Effects of in vivo treatment with Kv7.4 activator, URO-K10, on the impaired relaxation of pulmonary arteries in the monocrotaline-induced pulmonary hypertensive rats.

Pulmonary arterial hypertension (PAH) is a fatal disease marked by increased pulmonary vascular resistance and right ventricular (RV) failure. Impaired vascular relaxation and vasoconstrictive signaling, including Rho-associated kinase (ROCK2) upregulation and myosin phosphatase target subunit 1 (MYPT1) downregulation, contribute to disease progression. We investigated the therapeutic effects of URO-K10, a novel K_v7.4 channel activator, in a monocrotaline-induced rat model of PAH (PAH-MCT). In PAH-MCT rats, chronic URO-K10 administration improved body weight gain, and significantly reduced RV hypertrophy. Functional studies revealed enhanced pulmonary artery relaxation, while relaxation after high K+-induced contraction showed only partial recovery.
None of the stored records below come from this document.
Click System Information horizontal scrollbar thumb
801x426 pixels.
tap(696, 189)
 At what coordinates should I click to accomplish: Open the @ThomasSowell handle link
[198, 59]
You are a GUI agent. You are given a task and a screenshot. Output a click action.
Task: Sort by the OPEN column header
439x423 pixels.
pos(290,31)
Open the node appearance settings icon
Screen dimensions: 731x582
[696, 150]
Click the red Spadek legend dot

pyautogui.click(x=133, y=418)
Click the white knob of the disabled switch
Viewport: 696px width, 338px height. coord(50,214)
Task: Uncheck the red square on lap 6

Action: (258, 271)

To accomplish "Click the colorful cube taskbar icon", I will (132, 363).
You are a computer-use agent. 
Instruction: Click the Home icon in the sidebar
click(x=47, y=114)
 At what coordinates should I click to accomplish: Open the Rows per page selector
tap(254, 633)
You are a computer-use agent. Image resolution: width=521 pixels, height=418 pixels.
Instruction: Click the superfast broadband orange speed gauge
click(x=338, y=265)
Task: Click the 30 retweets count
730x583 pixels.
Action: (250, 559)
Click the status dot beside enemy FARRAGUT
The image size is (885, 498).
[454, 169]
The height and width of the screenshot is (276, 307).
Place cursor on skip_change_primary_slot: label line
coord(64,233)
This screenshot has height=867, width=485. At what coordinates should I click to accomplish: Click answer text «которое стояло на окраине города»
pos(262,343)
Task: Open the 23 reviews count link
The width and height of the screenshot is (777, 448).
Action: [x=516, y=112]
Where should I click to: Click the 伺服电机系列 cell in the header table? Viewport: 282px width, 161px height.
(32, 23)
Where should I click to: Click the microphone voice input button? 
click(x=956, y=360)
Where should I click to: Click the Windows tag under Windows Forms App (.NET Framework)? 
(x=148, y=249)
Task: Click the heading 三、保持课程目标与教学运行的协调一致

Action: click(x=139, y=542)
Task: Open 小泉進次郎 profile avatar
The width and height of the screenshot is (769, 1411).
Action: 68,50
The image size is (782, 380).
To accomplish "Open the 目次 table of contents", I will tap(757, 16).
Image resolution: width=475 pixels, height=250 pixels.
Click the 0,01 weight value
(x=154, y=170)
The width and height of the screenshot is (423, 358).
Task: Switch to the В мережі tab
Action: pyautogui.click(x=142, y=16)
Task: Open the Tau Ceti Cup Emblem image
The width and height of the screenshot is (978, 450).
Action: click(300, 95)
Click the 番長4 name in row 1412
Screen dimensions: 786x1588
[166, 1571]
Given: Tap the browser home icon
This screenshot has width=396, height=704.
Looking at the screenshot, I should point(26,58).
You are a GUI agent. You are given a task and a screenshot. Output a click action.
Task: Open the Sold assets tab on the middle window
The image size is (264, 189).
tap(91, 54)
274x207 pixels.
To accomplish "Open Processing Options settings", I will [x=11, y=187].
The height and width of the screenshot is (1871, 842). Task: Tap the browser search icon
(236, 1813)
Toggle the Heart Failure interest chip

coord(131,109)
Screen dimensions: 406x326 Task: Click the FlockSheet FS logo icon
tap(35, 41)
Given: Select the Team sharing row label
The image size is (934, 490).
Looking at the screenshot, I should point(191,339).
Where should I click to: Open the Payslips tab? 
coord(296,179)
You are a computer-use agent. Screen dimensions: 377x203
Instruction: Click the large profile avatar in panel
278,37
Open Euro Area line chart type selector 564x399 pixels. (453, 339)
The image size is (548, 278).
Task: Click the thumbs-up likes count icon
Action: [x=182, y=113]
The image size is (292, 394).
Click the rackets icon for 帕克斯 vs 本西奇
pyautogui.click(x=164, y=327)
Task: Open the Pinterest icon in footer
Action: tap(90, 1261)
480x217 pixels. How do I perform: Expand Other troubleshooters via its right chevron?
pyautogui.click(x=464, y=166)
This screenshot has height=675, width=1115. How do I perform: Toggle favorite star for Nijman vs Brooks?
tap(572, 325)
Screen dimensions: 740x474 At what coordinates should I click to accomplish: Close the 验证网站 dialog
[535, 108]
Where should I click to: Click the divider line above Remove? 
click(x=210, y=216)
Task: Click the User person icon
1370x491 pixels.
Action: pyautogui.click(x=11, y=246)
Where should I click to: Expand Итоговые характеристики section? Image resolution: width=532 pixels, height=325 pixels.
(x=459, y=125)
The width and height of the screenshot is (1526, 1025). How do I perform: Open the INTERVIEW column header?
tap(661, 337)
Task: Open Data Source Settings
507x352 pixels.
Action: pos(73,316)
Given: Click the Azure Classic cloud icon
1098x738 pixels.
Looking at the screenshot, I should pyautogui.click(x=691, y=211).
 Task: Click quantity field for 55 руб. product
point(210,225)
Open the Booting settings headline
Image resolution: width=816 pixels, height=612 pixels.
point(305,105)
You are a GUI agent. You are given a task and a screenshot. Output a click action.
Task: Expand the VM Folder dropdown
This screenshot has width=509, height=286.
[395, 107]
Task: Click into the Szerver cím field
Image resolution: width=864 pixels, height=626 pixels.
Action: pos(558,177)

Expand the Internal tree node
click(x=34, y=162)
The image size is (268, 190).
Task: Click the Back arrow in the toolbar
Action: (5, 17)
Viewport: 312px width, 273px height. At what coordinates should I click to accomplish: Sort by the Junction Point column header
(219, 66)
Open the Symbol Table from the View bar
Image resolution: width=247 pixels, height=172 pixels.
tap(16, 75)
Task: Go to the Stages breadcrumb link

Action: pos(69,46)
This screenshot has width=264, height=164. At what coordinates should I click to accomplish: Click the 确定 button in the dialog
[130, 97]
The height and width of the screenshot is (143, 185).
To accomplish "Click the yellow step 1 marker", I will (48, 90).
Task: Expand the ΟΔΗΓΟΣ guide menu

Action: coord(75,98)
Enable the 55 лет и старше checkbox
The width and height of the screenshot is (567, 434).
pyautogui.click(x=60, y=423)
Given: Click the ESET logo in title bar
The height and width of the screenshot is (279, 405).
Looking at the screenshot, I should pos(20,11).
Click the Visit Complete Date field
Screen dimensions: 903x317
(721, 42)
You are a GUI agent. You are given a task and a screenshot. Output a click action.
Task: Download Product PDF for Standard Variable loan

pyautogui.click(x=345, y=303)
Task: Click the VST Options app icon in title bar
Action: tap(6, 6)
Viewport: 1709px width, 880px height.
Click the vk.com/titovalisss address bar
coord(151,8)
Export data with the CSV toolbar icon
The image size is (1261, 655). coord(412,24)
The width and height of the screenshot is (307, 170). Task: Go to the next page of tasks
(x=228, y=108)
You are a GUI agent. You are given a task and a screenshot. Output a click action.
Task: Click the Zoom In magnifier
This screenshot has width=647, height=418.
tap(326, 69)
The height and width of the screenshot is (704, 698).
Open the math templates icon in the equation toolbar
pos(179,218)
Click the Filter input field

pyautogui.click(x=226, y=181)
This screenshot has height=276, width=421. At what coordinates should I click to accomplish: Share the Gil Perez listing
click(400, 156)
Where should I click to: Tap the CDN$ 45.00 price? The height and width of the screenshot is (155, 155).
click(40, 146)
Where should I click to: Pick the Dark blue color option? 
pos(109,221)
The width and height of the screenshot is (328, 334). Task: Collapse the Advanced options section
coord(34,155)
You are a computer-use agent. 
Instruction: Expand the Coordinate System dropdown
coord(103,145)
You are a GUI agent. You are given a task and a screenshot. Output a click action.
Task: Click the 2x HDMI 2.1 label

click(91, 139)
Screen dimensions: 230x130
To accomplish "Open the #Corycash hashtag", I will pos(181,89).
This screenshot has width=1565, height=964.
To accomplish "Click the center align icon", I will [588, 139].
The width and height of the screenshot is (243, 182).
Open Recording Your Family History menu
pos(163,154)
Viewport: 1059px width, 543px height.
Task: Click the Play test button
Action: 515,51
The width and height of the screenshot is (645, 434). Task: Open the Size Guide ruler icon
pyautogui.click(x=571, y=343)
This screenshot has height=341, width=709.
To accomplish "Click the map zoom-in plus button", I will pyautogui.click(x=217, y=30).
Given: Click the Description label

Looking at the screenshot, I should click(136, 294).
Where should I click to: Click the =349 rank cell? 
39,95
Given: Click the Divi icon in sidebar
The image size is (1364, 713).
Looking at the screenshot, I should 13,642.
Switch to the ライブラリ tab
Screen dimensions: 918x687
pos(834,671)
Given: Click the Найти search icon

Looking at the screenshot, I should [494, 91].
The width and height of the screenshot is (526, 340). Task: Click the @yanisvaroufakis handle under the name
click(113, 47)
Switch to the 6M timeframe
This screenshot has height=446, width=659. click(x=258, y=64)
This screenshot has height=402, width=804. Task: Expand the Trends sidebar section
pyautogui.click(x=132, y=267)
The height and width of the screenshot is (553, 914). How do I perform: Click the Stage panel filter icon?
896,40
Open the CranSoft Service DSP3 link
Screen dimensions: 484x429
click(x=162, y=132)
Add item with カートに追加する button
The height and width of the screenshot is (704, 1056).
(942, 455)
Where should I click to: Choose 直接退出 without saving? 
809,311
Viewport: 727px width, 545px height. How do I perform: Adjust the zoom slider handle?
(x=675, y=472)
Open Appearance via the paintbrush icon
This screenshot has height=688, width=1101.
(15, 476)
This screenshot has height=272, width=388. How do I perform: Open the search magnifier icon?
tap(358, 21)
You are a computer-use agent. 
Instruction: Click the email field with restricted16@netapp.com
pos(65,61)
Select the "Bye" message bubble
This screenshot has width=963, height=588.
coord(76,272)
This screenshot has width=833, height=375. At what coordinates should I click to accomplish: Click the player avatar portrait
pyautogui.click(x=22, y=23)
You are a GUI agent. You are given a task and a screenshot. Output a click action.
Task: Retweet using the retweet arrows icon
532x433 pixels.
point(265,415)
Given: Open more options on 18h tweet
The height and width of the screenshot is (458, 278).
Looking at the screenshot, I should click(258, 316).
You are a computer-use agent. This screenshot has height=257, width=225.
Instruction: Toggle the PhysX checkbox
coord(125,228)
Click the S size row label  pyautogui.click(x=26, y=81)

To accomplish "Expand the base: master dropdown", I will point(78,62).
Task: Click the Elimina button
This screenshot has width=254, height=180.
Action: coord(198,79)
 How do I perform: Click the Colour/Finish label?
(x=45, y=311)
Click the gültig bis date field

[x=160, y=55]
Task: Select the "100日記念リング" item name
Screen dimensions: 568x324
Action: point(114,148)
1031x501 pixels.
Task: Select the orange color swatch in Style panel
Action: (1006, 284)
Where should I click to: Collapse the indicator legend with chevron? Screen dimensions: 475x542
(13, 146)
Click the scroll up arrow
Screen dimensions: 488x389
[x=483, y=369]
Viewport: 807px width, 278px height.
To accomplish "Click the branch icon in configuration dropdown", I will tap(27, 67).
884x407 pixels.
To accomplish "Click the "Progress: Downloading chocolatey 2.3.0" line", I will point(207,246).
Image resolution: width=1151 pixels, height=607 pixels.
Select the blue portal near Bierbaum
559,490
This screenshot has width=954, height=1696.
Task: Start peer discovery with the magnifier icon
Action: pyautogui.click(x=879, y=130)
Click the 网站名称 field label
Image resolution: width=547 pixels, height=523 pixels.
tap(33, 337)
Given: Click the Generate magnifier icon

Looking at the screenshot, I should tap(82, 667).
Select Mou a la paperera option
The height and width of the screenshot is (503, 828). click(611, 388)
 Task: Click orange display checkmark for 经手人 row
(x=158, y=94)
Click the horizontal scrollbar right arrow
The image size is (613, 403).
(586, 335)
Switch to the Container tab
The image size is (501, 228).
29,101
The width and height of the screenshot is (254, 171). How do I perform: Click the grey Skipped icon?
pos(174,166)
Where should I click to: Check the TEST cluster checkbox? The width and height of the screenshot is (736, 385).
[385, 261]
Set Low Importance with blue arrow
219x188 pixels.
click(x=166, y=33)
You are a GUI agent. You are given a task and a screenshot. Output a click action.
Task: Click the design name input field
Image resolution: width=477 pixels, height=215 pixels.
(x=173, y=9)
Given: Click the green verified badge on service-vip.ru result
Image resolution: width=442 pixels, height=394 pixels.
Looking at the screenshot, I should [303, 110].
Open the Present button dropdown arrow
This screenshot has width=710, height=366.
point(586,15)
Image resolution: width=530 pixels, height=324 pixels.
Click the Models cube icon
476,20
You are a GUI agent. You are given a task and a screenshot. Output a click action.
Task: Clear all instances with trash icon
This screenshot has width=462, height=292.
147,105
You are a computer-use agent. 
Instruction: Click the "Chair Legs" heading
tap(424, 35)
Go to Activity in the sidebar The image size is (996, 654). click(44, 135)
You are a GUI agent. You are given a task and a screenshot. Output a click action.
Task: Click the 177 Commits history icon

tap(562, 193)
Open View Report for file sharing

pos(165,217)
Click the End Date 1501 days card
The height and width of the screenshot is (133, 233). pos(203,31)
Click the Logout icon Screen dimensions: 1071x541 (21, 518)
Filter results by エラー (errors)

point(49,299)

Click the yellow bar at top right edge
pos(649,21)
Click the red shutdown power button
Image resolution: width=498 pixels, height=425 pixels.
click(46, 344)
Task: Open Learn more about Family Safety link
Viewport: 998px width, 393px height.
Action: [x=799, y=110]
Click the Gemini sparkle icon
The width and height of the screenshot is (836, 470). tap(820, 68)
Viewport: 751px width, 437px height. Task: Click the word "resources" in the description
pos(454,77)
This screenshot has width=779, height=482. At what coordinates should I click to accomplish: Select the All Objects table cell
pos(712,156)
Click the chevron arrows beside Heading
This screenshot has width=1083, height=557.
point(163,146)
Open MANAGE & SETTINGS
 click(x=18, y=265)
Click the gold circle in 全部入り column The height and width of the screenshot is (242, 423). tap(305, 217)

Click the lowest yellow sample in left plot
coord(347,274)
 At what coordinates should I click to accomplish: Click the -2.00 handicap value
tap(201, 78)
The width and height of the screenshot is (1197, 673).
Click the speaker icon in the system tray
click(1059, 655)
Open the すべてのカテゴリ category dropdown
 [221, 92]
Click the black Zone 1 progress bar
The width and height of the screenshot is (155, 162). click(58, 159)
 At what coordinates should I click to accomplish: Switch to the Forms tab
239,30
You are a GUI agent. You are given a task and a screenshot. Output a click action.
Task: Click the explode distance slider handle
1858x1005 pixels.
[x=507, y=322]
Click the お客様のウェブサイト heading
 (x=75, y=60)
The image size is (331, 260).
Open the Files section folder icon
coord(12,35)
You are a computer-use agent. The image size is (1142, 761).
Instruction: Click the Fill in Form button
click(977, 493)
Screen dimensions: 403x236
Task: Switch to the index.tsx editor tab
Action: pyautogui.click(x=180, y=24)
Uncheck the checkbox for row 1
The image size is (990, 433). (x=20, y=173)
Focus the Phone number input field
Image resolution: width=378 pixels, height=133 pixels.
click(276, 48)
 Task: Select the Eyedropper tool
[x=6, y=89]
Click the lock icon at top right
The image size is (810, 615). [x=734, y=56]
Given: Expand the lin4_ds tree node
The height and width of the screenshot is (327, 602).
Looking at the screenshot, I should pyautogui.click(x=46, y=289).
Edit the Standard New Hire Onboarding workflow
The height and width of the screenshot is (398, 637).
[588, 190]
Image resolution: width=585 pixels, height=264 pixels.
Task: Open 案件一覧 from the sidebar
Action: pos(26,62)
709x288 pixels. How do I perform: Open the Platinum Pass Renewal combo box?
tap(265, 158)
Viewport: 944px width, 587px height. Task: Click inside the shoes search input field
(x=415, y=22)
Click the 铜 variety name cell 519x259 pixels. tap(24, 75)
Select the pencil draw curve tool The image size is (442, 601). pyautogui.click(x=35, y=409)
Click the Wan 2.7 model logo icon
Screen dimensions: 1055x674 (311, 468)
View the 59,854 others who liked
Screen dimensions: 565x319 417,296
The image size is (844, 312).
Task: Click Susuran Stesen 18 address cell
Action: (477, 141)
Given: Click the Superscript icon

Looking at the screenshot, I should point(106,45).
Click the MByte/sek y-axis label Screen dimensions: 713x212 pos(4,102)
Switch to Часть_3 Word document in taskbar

Immunoblot analysis demonstrated that ROCK2 upregulation was reversed by URO-K10, but MYPT1 remained downregulated and MLC2 diphosphorylation persisted. Interestingly, treatment with 8-Br-cGMP restored delayed relaxation and reduced MLC2 phosphorylation in URO-K10-treated PAH-MCT while not in the untreated PAH-MCT rats, suggesting that cGMP supplementation can compensate for the recovery from impaired endogenous signaling by the URO-K10 application. These findings suggest that URO-K10 improves pulmonary hemodynamics and RV remodeling via K_v7.4 activation and downregulation of ROCK2. However, incomplete recovery of MYPT1 and MLC2 phosphorylation highlights the complexity of contractile regulation in PAH. K_v7.4 activation represents a promising therapeutic approach but may require combination strategies to fully restore vascular function in PAH.